GPFS file system corrupt issue

Hi Administrators,

I have one issue related to GPFS filesystem. We have bad entries in this file system, which reflects error like

ls: 0653-341 The file <filename> does not exist.

when we give "ls -ltr" on this directory.

So we taken the FS filesystem offline and followed the below steps.

root@profrd06:/root]# umount /opt/minotaur/Data/Shared_CFDX
root@profrd06:/root]# mmfsck /dev/gpfslv
Checking "gpfslv"
Checking inodes
Checking inode map file
Checking directories and files

Error in directory inode 461241:  DirEntryBad
Directory entry "GSM_20080821022010_MSC140547280551273.EDR" is not an allocated inode.
Patching will delete the directory entry.
Remove directory entry? y
Directory entry "GSM_20080821022510_MSC140547280641273.EDR" is not an allocated inode.
Patching will delete the directory entry.
Remove directory entry? y
 
Checking log files
Checking extended attributes file
Checking allocation summary file
Checking policy file
Checking filesets metadata
Checking file reference counts

File inode 1191665 is not referenced by any directory.
Reattach inode to lost+found? y

File inode 1196881 is not referenced by any directory.
Reattach inode to lost+found? y

And it gave the result similar as above. However it has removed all the files who have bad entries.

But the corruption issues was because of the old version of IBM servers so their typical workaround is to do patching , and its 2 years old, so lot of patching is require and will be blind in production servers.
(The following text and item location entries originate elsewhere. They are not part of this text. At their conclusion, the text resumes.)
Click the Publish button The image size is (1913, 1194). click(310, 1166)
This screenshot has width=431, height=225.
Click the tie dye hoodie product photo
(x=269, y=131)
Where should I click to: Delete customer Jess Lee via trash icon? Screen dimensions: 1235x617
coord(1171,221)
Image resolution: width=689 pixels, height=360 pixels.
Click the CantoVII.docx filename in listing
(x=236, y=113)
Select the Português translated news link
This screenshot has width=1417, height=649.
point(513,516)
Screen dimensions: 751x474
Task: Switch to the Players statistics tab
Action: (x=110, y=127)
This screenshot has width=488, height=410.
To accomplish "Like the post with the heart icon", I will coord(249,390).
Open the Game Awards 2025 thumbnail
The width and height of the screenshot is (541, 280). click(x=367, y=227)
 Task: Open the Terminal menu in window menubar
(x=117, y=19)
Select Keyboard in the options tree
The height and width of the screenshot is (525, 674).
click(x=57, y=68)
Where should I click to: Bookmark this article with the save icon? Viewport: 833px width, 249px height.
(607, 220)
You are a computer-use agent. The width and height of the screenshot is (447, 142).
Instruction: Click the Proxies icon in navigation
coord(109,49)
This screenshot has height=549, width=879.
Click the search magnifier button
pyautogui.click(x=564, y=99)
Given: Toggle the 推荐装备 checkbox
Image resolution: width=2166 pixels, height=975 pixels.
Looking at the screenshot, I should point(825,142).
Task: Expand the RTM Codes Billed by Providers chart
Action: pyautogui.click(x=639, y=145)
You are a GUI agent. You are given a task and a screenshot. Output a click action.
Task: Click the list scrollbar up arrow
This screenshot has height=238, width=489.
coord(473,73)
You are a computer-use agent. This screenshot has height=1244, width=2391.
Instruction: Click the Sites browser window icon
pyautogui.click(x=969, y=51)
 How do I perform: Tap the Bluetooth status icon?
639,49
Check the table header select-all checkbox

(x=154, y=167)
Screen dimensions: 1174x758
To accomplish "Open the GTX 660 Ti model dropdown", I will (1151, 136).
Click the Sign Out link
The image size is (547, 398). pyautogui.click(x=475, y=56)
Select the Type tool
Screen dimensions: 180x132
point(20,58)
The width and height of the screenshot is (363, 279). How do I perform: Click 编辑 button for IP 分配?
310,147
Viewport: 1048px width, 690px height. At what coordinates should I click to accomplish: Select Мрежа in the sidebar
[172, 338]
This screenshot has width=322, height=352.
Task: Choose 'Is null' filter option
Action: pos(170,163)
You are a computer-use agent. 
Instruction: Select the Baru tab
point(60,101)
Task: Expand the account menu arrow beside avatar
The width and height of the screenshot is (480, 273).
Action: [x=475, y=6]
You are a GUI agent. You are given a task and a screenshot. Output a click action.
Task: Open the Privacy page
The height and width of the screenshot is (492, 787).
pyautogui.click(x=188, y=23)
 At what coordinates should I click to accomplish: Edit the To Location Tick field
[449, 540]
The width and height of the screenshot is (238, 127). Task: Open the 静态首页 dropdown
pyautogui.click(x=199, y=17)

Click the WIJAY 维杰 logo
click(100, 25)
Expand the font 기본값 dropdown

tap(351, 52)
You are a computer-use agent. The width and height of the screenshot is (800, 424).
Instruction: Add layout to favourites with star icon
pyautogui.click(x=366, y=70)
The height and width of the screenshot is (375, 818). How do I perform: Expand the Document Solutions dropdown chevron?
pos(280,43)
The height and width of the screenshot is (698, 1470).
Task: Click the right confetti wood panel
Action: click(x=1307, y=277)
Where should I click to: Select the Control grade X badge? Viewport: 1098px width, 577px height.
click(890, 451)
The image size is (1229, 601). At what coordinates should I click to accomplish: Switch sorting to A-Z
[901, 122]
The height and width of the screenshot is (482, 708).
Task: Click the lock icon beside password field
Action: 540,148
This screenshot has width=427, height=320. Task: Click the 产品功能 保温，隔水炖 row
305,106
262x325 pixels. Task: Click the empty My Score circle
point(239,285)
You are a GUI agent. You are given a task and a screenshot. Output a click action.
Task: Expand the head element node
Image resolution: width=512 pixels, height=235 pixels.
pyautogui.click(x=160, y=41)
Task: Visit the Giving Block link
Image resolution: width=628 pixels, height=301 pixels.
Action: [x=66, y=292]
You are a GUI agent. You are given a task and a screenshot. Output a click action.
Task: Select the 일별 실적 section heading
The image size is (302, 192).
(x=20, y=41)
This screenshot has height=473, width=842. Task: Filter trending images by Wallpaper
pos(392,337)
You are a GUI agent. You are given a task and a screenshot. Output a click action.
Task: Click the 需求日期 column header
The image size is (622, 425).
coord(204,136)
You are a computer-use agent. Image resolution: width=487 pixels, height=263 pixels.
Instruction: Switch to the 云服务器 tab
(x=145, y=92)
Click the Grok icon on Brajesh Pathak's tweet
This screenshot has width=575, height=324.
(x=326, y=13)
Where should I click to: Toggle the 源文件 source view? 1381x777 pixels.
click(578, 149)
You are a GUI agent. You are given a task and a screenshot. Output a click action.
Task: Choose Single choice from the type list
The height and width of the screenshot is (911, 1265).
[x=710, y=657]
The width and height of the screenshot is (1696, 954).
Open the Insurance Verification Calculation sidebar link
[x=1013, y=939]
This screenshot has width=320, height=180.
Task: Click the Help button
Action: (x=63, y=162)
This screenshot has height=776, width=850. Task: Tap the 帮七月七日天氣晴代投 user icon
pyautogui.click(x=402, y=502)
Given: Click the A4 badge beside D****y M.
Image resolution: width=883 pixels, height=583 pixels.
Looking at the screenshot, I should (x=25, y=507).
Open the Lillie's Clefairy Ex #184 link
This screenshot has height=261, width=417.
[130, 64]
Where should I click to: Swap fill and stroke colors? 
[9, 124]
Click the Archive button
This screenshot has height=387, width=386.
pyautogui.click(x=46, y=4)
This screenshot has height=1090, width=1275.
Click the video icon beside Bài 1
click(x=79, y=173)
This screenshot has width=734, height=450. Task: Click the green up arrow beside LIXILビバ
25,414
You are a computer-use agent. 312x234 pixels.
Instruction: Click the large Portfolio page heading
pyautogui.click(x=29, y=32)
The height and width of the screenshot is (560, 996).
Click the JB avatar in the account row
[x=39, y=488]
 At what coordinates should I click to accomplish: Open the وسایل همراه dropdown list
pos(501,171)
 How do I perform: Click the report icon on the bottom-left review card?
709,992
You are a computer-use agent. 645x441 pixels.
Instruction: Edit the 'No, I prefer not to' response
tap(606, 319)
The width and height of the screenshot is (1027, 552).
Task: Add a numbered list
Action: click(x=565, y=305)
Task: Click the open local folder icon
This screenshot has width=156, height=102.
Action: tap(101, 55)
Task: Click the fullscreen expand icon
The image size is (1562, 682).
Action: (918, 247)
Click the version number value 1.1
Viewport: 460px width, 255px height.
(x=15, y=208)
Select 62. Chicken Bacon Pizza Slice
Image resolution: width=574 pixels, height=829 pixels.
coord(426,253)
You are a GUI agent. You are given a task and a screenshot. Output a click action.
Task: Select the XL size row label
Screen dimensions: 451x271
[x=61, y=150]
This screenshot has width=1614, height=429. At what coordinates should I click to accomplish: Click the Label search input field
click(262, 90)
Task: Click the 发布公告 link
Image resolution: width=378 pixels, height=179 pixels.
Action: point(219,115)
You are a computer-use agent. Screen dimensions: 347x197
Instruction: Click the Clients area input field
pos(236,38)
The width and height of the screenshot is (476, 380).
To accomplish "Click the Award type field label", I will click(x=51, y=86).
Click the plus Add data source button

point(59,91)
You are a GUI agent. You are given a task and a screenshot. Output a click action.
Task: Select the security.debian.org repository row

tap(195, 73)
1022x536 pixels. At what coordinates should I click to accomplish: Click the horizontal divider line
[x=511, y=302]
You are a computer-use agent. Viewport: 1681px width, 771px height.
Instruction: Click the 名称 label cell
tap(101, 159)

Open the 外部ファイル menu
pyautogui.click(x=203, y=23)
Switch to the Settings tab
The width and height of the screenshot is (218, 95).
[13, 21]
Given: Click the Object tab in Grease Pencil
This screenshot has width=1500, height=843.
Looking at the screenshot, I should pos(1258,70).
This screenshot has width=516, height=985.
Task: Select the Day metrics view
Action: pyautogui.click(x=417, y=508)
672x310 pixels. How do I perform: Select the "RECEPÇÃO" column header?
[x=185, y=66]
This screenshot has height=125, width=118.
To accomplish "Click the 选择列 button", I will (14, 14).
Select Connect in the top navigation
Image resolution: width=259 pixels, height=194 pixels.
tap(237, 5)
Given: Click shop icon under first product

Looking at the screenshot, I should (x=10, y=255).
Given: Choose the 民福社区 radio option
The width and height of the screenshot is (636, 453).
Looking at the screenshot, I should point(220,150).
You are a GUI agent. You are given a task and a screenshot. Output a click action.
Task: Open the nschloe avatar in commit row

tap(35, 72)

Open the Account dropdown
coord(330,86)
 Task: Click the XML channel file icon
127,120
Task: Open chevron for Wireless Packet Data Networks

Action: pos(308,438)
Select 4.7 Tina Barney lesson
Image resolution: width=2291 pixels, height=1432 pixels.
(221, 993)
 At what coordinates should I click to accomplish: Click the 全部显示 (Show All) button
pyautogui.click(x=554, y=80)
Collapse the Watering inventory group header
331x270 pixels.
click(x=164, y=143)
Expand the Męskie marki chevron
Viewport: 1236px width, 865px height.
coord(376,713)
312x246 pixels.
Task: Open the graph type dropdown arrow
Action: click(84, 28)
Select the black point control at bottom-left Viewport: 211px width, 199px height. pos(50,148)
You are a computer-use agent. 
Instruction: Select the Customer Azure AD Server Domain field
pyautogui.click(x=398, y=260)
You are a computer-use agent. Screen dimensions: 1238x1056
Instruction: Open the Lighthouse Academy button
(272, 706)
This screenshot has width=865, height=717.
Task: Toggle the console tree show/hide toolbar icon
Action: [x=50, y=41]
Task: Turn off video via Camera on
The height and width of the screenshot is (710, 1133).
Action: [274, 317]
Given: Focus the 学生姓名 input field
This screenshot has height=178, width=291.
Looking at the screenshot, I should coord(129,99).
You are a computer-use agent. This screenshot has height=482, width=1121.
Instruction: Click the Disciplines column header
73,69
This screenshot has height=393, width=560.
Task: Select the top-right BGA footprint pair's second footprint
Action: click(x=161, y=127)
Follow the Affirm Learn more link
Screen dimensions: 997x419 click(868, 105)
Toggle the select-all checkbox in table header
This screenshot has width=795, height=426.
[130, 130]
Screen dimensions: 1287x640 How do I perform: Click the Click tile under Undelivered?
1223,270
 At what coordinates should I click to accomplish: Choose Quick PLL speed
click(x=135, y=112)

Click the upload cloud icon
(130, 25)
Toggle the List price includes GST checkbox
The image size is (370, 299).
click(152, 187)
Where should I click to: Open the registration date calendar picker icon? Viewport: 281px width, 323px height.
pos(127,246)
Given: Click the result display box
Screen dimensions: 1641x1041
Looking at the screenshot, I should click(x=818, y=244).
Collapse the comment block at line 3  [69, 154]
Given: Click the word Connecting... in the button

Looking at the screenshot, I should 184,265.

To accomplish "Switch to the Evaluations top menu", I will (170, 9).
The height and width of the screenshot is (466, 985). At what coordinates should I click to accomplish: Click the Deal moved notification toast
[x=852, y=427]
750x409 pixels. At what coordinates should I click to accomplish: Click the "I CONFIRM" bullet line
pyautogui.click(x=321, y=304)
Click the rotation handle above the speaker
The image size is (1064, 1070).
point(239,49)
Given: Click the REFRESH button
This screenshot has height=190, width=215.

So anyway cant go for it (not recommended).

Kindly let me know if any is familiar about any alternate on this, the details are as below :

<username@hostname>  $ uname -a
AIX <hostname> 3 5 00C0B4204C00

Kindly let me know if something else is required.

Hi,
Try:

mmstartup

now: ls and other commands.

Hi, mmstartup is just to reboot the file system , my issue is little different , please go through the previous post.

if fsck output contains only two types of errors as listed below, then probably all data blocks are intact and there is no data loss. but we'll need to have a look at the entire fsck output to be sure.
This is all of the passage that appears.